== What to work on ==
A – Please edit the passage of the article on psychiatric patients' ED waits that opens with "Lisa Rocchio, Ph.D., who" and closes with "mental health-related visits." so that "left" becomes "walked out", and give the revised passage in full.
B – Extend the article about ED waits for psychiatric patients beyond its final sentence.

== Source extract ==
◆ ◆ ◆ ◆

Psychiatric patients face lengthy ED waits

By Pamela Berard
July 1st, 2012

Psychiatric patients who visit an Emergency Department (ED) may face a lengthy wait.

A recent study of 1,092 patients seeking psychiatric help at five Boston-area hospital EDs showed an average wait of 11.5 hours (up to 15 for patients requiring outside hospitalization).

Psychologists cite a number of factors why psychiatric patients may be facing such lengthy waits.

Psychologist Elena J. Eisman, Ed.D., ABPP (who is executive director/director of professional affairs for the Massachusetts Psychological Association), says there are still hurdles to be jumped over to achieve parity. Eisman has independently been working in a coalition of behavioral health providers looking at parity, and in one meeting, a physician discussed an ED study. “What they found is that if you look at who is in the waiting room – the people on the bottom are always behavioral health people,” Eisman says. “They have been waiting the longest.”

Lisa Rocchio, Ph.D., who owns an interdisciplinary mental health practice (and is president of the Rhode Island Psychological Association), cited a Rhode Island study of people who presented for ED care, but gave up waiting and left before receiving treatment. Psychiatric patients left to a higher degree than those seeking general medical care, she says.

Rocchio says overall ED use among all patients has increased in recent years – even more so for mental health-related visits.

“EDs are more crowded generally, but I do believe that a big reason for that is, more and more patients with mental health issues are presenting in ED for care,” Rocchio says. “And I think part of that is attributable to the fact that patients with psychiatric difficulties also often have chronic and serious medical conditions and there are barriers specifically for psychiatric patients when it comes to receiving treatment for both their medical and psychiatric needs.”

Rocchio says funding for community supports and comprehensive outpatient treatment has dried up and copayments and deductibles have increased. “So patients who are more vulnerable and needy have a harder time accessing care.”

“I think there’s a real shortage of accessible psychiatric care, especially for children,” she says. “So when you’re not getting routine comprehensive care on an outpatient basis, you’re more likely to run into difficultly and end up in an ED.”

She notes greater access to funds for home-based and outpatient care services is needed to help reduce barriers to outpatient mental health services and increase access to community supports.

◆ ◆ ◆ ◆

(Dataset excerpts)
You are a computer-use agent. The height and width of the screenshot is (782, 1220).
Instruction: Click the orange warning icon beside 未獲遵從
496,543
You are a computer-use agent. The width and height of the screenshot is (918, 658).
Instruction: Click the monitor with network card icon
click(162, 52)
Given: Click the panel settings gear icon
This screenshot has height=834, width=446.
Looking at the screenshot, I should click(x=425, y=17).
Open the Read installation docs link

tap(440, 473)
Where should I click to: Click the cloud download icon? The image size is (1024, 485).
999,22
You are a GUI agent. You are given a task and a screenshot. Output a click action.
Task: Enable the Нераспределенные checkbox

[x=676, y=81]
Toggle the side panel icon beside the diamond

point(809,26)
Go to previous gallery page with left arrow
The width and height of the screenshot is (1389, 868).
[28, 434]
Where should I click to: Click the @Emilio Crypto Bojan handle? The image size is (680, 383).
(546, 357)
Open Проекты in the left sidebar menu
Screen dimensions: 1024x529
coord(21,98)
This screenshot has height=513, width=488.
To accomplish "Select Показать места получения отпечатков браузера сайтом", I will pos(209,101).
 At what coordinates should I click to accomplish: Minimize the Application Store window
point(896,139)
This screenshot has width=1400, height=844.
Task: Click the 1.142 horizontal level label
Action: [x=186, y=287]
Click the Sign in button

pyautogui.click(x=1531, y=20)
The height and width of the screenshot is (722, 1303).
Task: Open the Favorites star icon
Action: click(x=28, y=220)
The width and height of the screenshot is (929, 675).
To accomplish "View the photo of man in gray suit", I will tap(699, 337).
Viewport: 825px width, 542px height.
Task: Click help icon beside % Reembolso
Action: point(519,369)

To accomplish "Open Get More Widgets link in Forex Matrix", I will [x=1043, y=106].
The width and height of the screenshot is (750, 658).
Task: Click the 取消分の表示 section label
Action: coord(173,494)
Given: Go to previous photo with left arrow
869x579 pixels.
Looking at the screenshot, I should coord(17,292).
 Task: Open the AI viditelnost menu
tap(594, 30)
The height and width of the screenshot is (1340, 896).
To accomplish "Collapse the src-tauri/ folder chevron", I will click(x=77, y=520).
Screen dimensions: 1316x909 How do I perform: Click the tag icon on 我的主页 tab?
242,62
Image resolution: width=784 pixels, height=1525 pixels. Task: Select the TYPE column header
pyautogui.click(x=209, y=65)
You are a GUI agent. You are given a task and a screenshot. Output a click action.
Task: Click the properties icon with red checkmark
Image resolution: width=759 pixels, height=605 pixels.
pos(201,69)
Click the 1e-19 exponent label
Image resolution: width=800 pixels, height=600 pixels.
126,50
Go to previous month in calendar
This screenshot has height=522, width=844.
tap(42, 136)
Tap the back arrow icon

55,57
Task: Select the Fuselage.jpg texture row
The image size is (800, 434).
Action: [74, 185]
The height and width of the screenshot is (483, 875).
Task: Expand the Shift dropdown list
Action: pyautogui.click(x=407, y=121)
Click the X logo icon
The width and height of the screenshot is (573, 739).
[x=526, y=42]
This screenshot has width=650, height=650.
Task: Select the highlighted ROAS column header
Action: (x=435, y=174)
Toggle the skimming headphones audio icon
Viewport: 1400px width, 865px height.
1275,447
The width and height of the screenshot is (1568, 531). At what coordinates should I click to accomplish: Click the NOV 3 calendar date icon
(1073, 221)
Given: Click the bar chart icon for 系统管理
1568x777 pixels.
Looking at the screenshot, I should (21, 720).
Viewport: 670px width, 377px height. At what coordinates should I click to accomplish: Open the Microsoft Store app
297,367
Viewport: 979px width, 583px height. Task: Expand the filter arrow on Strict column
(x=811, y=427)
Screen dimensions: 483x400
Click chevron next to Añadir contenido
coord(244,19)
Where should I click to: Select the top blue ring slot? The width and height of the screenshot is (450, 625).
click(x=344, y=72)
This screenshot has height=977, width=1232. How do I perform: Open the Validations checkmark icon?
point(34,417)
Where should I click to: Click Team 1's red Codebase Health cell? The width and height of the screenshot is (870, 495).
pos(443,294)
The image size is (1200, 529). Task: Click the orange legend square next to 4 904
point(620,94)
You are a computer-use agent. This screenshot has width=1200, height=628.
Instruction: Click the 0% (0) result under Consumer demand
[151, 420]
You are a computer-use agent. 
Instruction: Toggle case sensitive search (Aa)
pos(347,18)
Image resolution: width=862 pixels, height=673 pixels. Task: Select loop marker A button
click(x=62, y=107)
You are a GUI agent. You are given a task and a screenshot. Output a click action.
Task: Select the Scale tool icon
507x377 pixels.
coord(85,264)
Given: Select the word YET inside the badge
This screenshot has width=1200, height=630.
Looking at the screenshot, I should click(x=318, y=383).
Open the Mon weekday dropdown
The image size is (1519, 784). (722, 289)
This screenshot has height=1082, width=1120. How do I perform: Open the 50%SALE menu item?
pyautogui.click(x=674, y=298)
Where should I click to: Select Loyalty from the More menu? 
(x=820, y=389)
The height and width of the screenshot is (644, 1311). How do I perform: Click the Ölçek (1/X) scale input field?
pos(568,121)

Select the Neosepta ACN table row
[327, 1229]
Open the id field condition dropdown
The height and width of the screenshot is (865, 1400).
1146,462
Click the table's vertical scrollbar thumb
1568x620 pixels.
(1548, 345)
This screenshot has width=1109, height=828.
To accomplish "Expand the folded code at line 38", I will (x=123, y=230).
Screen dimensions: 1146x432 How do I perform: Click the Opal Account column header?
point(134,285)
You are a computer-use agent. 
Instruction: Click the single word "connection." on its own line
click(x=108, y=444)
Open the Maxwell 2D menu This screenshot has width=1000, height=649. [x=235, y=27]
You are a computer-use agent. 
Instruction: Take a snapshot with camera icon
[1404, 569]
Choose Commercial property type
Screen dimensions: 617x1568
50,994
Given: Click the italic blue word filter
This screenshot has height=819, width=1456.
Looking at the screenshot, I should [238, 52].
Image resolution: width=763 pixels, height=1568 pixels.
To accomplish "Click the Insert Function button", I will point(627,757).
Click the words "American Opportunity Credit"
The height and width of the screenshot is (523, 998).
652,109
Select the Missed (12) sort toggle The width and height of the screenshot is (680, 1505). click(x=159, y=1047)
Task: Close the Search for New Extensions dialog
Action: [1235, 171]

◆ ◆ ◆ ◆

== Your responses ==
A –
Lisa Rocchio, Ph.D., who owns an interdisciplinary mental health practice (and is president of the Rhode Island Psychological Association), cited a Rhode Island study of people who presented for ED care, but gave up waiting and walked out before receiving treatment. Psychiatric patients walked out to a higher degree than those seeking general medical care, she says.

Rocchio says overall ED use among all patients has increased in recent years – even more so for mental health-related visits.

B –
Lisa Uebelacker, Ph.D., staff psychologist at Butler Hospital and assistant professor (research) at Brown University in Rhode Island, says in her experience with one ED, lack of resources – specifically a shortage of psychiatric beds to transfer patients to – was a major barrier.

“Insurance plays into that, too, because it’s easier to get a bed if you have better insurance – or insurance, period,” she says.

If an ED determines a patient needs a psychiatric bed, and there isn’t one available, “they end up being boarded in the ER, which is not really good for anyone,” she says.

While some EDs are better than others, most don’t have the resources or room to treat patients with serious mental health conditions, according to Uebelacker. “It’s not like we just need to train emergency department staff and everything will get better. It’s a health care system issue.”

“We don’t want to leave these folks who are suffering to sit in an emergency department when they could be in a place getting treatment specifically designed for what they need. If somebody is at the point where they really need help and they are willing to ask for it, you want the process to go as smoothly as possible so if they need help again they are willing to ask for it again,” she adds.

Rhode Island will soon see an addition of beds, as Butler recently broke ground on a patient care center – scheduled to open in summer 2013 – to include a new 26-bed adult inpatient unit and an expanded patient assessment services center.

In addition to the need for outside hospitalization, the Boston area study cited older age, being uninsured, restraint use, the completion of diagnostic imaging and a positive toxicology screen result for alcohol as contributing to a longer wait.

“The biggest takeaway for me was really working hard to figure out alternatives to hospitalization or advocate for greater capacity for hospitalization, because ultimately these folks are coming in and they are vulnerable and they need help, and there are often times not many places to put them,” says lead author Anthony P. Weiss, M.D., of Harvard and Massachusetts General Hospital.

“I think it’s important for practitioners to realize that as they are sending someone to the ED, understanding what they are sending them into,” Weiss says. “And that for many patients that experience is not a positive one, although we didn’t specifically look at patient experience in this data. But it’s 11.5 hours in an emergency room. So not to dissuade clinicians if they think it’s medically necessary, but to have them understand that if it’s possible to avoid the ED visit, that might be something of value.”